[Data listing]
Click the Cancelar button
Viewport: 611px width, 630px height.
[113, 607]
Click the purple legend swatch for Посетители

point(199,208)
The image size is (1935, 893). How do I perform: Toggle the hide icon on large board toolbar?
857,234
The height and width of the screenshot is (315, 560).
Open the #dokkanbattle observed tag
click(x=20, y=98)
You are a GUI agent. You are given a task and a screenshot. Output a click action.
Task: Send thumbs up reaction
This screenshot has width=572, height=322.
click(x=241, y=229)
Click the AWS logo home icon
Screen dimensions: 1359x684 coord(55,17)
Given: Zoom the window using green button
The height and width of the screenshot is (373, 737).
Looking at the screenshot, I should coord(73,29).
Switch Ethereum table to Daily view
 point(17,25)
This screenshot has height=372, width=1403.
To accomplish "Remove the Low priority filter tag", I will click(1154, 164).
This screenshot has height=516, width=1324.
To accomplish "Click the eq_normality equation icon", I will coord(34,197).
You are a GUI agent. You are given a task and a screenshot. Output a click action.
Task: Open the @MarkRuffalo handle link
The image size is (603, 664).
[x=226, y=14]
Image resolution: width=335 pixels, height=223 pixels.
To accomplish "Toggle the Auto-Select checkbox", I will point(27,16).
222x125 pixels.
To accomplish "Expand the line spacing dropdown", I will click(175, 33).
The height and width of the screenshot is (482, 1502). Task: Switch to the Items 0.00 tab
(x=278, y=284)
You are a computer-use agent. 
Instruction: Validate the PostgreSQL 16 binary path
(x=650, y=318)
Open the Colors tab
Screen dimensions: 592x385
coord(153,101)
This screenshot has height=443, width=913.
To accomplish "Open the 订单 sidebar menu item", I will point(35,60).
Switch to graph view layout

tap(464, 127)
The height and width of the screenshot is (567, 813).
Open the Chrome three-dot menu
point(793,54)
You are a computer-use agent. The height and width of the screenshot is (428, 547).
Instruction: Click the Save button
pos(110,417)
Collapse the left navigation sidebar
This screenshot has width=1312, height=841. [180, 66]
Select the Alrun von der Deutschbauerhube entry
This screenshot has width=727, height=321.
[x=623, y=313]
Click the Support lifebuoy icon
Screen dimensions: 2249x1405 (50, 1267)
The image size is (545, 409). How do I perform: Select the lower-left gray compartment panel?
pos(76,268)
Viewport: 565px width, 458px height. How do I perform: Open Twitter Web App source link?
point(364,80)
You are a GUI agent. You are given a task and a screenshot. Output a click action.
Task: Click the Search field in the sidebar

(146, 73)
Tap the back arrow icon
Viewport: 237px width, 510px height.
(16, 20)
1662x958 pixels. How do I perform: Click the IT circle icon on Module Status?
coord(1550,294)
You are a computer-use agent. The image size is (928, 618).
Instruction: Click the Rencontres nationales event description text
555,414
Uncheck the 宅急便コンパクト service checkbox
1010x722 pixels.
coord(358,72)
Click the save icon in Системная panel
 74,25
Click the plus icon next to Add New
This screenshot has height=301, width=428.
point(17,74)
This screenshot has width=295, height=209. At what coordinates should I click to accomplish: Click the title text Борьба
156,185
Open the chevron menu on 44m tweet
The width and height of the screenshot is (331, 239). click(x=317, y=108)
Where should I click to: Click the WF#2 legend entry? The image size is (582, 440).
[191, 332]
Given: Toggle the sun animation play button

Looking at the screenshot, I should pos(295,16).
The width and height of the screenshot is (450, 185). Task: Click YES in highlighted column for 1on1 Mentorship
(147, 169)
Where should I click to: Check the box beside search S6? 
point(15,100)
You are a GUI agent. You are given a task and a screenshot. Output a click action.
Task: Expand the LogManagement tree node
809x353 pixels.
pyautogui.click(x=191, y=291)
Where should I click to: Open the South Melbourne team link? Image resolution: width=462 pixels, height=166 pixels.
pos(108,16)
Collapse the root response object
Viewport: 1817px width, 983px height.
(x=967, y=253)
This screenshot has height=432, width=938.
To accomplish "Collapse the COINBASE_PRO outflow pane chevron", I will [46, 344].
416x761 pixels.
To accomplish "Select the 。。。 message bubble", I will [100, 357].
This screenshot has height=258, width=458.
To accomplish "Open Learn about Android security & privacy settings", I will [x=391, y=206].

EXERCISE:
Rewrite the data from the line containing "Viewport: 565px width, 458px" through the line containing "coord(1550,294)", putting "search box" in place of "Search field" and leaving everything else the same.

OUTPUT FOR THIS EXERCISE:
Viewport: 565px width, 458px height. How do I perform: Open Twitter Web App source link?
point(364,80)
You are a GUI agent. You are given a task and a screenshot. Output a click action.
Task: Click the search box in the sidebar

(146, 73)
Tap the back arrow icon
Viewport: 237px width, 510px height.
(16, 20)
1662x958 pixels. How do I perform: Click the IT circle icon on Module Status?
coord(1550,294)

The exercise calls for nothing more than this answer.